• DOCUMENT EXTRACT:
╭──

# Ford 1630 electrical problem



## killed300ex (Mar 6, 2006)

Trying to figure out an electrical problem on my 1630. The problem is that I keep blowing the main 30 amp fuse as soon as I turn the key to either start it or run the glow plug. I have been having this problem intermittantly for a year now. I was able to disconnect with the fuel system fuse or take the wire off the back of the fuel silinoid and it didnt blow the fuse. But it wont start it will just crank over (no fuel). So I replaced the siliniod the first time and that fixed the problem for a couple weeks untill it did it again. Thought it might be a faulty silinoid so i replaced again stared up and ran again. Only for a couple of weeks untill the same thing happened again. This time The battery went out as well. Replaced just the battery and it started back up (without replacing the silinoid). I replaced the battery early fall last year and it was fine all winter till today when it started blowing main fuses. I am asuming I just have a short somewhere??? Any ideas on were to start looking to find the problem? I am starting to get agrivated with this as it seems it only acts up when I need the tractor never at a convenient time.
Any help would be great 
Thanks
Evan


----------



## Fordfarm (Dec 27, 2005)

It sounds like you have a short! You will need to check your wires with a meter. It could also be your switch causing a short.


----------



## killed300ex (Mar 6, 2006)

I am going to lok into it more today. The switch was just replaced a lil over a year ago because the key broke off in the old one. Maybe something in the switch was faulty because i think it started acting up shortly after I put the switch in.
Thanks
Evan


----------



## Fordfarm (Dec 27, 2005)

Lets us know how things turn out! If the switch doesn't fix it, then we can go from there!


----------



## Live Oak (Dec 22, 2003)

╰──

• STATED PROBLEM 1: Condense the paragraph of the Ford 1630 thread that begins "Trying to figure out an electrical problem" into a bulleted list that keeps its main facts.

• Data items:
╭──

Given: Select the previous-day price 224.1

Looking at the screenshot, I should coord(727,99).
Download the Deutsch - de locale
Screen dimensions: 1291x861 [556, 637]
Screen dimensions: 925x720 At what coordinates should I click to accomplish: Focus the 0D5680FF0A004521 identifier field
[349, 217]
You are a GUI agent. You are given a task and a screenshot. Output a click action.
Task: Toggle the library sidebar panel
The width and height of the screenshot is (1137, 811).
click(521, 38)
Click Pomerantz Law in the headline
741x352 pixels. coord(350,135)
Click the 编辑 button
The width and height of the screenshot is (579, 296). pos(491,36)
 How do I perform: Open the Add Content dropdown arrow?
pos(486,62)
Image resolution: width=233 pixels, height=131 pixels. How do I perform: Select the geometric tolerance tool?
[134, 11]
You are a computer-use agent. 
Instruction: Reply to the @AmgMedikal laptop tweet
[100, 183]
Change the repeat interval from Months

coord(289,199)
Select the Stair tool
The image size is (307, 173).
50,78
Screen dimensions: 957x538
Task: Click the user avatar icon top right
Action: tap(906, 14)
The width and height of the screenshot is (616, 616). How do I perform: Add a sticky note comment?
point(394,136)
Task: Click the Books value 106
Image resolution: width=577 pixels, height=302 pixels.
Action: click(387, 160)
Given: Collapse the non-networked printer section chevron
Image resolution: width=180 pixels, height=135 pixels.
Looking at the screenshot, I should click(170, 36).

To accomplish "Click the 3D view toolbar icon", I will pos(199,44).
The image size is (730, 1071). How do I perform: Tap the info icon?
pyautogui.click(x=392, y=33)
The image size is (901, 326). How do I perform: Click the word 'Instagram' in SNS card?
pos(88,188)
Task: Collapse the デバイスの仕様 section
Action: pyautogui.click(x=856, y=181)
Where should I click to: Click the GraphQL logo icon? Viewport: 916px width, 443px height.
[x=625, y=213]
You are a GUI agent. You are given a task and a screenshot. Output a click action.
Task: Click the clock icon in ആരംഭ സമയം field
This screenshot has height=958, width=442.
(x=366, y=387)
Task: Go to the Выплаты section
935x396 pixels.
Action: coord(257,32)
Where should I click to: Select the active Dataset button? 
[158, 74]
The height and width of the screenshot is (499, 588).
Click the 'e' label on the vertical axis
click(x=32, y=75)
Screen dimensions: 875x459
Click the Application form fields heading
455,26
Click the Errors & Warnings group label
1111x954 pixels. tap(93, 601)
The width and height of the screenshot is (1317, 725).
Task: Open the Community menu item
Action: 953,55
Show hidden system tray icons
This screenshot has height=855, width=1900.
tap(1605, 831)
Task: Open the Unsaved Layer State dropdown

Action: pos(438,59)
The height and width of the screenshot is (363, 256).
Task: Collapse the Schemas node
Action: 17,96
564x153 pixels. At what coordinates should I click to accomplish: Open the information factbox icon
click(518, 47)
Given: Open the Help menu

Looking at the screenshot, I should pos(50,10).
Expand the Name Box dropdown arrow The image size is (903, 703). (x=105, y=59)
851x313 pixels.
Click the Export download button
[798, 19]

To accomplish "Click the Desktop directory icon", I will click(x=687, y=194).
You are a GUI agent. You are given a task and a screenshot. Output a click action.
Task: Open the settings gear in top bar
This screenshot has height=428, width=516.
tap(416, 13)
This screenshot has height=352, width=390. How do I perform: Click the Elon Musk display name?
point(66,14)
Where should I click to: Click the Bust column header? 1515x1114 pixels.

╰──

• STATED PROBLEM 2: In the entries, switch "dropdown" to "drop-down" between the line holding "Task: Open the Unsaved Layer State dropdown" and the end of the entries, inclusive. Give those lines with nothing else altered.

• CORRECT RESPONSE 1:
- The main 30 amp fuse blows as soon as the key is turned to start the tractor or run the glow plug.
- The problem has come and gone for about a year.
- Pulling the fuel system fuse or the wire on the back of the fuel solenoid stops the fuse from blowing. The engine then only cranks and gets no fuel.
- Replacing the solenoid fixed it for a couple of weeks. A second replacement also lasted only a couple of weeks.
- The battery then failed as well. Replacing only the battery got the tractor running again.
- After that new battery went in early last fall, the tractor ran fine all winter. Today it began blowing main fuses again.
- The poster suspects a short and asks where to start looking.
- The fault seems to appear only when the tractor is needed.

• CORRECT RESPONSE 2:
Task: Open the Unsaved Layer State drop-down

Action: pos(438,59)
The height and width of the screenshot is (363, 256).
Task: Collapse the Schemas node
Action: 17,96
564x153 pixels. At what coordinates should I click to accomplish: Open the information factbox icon
click(518, 47)
Given: Open the Help menu

Looking at the screenshot, I should pos(50,10).
Expand the Name Box drop-down arrow The image size is (903, 703). (x=105, y=59)
851x313 pixels.
Click the Export download button
[798, 19]

To accomplish "Click the Desktop directory icon", I will click(x=687, y=194).
You are a GUI agent. You are given a task and a screenshot. Output a click action.
Task: Open the settings gear in top bar
This screenshot has height=428, width=516.
tap(416, 13)
This screenshot has height=352, width=390. How do I perform: Click the Elon Musk display name?
point(66,14)
Where should I click to: Click the Bust column header? 1515x1114 pixels.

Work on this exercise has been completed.